ではこの“ネットゼロ”はどれほど野心的なのでしょうか?まず、CO2排出量予想に関する「現行政策シナリオ」を確認しましょう。パリ協定締約国が国連に登録する国別削減目標を反映した「現行政策シナリオ」では、CO2排出量は2050年にかけてほぼ横ばいになると予想されています。

上記シナリオに加え、これまでネットゼロ排出の達成を誓約した主要国(日本や米国、EU、中国、韓国など)が完全かつ期限内に達成することを前提にしたものが「発表誓約ケース」です。このケースではCO2排出量は大幅に減少するものの、ネットゼロには程遠く、2100年に50%の確率で世界の平均気温は工業化以前の水準から2.1℃上昇すると予想されています。

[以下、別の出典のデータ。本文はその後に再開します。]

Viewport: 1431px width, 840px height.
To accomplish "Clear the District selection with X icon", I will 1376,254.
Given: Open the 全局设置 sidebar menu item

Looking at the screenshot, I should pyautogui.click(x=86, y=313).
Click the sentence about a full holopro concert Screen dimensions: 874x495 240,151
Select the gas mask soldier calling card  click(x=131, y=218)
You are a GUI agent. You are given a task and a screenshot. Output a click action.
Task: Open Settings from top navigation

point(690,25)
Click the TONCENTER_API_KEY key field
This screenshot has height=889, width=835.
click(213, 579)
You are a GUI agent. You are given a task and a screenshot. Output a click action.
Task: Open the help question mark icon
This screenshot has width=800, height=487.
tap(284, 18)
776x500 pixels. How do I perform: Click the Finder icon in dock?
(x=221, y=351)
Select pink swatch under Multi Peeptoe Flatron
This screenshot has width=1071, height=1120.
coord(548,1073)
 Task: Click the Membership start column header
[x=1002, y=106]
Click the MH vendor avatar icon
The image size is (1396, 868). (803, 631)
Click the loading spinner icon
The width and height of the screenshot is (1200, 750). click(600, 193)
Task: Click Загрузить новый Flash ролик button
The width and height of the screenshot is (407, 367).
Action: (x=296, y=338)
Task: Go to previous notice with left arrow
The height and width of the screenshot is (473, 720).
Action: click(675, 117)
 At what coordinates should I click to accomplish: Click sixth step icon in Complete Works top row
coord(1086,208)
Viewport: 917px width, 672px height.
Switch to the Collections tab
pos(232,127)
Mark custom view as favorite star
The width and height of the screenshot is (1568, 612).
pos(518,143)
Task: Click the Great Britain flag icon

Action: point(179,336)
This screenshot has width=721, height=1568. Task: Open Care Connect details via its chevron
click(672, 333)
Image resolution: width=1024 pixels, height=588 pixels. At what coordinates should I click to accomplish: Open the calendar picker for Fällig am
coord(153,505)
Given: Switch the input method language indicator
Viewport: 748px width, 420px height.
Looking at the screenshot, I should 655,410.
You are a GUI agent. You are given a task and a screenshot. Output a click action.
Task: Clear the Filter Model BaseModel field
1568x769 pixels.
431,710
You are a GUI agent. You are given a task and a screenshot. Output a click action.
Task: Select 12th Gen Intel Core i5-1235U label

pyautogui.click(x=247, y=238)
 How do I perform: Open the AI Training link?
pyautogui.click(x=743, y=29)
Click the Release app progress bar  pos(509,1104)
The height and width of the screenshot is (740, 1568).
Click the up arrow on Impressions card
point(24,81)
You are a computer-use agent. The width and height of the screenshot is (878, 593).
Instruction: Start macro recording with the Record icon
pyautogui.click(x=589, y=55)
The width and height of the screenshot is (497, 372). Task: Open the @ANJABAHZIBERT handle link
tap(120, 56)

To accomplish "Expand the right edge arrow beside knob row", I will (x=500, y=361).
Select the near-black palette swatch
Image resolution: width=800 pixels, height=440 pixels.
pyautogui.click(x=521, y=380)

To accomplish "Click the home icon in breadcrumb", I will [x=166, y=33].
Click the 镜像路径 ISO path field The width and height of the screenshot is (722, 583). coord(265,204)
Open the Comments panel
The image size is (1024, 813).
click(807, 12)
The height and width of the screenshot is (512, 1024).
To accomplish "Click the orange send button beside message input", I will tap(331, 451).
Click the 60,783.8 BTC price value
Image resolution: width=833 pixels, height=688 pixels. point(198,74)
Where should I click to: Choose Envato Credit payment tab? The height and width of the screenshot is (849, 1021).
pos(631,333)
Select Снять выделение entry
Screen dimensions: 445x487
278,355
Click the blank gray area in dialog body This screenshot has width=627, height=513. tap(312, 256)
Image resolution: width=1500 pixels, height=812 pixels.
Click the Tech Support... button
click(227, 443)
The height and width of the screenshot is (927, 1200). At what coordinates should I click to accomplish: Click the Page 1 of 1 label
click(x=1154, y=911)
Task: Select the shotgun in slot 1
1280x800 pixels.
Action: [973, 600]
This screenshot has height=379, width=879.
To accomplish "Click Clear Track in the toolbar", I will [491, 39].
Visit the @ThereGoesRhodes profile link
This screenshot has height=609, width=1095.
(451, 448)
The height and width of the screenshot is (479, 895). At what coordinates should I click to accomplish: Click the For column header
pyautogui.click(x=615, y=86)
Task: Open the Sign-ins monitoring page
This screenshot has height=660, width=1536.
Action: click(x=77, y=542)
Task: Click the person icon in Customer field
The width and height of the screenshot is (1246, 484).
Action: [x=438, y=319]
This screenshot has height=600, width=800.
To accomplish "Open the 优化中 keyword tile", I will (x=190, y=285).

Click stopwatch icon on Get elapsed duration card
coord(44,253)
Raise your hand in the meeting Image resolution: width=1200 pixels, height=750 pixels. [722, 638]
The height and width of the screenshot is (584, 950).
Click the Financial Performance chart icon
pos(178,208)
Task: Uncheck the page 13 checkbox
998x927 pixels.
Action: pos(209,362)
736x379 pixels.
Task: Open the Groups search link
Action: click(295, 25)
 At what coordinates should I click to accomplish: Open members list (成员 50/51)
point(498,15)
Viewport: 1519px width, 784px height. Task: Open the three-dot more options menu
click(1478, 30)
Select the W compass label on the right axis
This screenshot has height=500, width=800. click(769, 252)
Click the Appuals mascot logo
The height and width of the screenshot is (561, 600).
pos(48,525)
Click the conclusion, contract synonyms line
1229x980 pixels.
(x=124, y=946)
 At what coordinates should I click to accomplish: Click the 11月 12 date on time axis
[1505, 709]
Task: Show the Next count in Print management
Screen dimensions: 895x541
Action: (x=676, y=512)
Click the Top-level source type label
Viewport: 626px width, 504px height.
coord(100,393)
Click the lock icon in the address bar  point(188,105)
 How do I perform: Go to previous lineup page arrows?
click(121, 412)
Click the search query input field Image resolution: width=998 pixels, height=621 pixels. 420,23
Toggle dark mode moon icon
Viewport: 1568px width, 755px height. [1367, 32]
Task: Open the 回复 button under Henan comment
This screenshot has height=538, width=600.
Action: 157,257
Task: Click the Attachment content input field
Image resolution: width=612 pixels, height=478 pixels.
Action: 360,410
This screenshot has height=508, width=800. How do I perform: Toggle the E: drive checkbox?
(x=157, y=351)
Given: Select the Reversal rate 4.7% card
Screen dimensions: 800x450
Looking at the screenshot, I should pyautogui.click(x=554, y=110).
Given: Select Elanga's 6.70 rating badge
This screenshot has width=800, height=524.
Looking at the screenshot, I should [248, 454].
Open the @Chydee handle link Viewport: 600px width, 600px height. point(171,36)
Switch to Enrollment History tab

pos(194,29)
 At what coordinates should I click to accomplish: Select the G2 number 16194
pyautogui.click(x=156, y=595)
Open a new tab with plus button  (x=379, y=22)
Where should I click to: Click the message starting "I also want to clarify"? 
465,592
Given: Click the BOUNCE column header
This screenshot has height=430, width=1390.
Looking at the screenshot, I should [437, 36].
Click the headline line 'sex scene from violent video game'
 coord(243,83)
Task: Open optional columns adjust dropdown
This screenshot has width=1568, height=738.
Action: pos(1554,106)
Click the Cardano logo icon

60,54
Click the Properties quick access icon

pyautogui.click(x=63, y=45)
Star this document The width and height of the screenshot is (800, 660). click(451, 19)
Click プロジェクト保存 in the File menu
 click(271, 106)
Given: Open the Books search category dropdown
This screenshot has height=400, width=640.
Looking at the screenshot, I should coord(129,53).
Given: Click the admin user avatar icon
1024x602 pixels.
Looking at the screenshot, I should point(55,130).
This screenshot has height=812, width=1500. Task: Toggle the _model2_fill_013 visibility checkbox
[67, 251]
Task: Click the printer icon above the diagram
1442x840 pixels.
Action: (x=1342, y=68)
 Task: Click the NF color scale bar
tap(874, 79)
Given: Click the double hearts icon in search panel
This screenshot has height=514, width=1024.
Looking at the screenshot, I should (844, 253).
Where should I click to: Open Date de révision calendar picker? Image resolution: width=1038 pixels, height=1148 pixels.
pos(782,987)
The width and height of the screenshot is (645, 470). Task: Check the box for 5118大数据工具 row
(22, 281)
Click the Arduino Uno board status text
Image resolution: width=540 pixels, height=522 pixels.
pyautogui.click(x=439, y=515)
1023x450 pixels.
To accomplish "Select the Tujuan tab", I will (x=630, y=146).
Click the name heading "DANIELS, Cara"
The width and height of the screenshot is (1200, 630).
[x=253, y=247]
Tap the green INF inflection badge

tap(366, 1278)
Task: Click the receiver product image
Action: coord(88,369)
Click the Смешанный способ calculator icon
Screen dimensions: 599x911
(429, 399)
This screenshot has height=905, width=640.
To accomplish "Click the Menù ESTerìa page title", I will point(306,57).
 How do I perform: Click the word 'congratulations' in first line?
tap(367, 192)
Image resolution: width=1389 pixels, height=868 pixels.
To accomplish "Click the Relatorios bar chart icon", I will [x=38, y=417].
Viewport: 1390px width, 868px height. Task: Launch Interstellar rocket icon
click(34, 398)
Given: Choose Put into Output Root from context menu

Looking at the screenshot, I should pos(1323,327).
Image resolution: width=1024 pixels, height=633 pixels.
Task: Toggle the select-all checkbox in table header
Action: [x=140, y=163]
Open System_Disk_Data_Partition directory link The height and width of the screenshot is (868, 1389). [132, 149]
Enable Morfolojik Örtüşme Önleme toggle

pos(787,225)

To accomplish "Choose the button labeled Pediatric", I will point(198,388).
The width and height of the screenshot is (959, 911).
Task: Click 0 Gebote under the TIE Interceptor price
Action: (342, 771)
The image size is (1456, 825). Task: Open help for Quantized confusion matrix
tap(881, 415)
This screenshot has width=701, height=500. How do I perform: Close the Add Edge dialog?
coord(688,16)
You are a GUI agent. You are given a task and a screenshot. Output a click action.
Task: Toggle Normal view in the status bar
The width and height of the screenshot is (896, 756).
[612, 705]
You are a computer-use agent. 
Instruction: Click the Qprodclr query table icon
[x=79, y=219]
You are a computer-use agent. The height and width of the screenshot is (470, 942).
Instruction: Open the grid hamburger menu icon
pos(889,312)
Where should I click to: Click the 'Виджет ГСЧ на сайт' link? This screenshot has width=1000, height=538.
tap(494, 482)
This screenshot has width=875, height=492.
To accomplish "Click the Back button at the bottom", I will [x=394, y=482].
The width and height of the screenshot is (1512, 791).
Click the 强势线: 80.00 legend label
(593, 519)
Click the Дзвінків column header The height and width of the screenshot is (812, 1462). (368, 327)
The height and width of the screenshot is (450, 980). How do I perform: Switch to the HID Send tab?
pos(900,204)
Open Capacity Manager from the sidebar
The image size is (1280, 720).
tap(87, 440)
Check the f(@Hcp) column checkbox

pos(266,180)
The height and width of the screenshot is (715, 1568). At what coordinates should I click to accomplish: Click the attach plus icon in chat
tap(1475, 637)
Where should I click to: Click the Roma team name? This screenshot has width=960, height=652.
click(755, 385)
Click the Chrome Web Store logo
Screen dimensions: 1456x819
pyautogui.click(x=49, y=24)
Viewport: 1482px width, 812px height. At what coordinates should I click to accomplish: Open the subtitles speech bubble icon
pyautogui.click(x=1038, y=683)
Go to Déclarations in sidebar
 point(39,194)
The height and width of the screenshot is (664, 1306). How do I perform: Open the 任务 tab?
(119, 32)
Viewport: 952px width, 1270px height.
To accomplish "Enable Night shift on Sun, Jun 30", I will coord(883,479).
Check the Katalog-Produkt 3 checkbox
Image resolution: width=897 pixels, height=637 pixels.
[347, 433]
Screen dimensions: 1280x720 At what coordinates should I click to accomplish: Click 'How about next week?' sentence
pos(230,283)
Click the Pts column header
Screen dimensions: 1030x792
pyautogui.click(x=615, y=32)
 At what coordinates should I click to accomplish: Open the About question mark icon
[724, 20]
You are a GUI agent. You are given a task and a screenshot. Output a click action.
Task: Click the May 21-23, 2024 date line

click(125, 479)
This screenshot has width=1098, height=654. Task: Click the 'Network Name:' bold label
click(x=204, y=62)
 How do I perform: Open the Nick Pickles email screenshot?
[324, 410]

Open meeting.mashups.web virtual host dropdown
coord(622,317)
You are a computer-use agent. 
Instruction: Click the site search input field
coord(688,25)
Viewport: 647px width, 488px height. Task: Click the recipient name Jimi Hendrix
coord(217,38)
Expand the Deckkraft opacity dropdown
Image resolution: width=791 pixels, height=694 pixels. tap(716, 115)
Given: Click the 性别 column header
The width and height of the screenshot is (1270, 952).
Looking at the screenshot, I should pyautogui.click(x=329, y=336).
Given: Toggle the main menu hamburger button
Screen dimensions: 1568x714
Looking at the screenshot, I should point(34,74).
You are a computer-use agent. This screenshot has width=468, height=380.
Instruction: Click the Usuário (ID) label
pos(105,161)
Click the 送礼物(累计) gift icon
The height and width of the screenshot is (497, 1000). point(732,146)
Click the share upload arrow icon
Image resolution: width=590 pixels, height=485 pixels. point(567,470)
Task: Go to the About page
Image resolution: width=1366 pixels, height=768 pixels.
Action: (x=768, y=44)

パリ協定が掲げる世界の平均気温の上昇をできる限り1.5℃に抑える目標を達成するためには、2050年にネットゼロ排出となる「ネットゼロ排出シナリオ」の達成が必要になるとみられています。

日本では4月、2030年度のCO2排出量目標を2013年度比46%減と従来の同26%減から大幅な削減目標を掲げましたが、さらなる排出量削減の取り組みが必要になってくるかもしれません。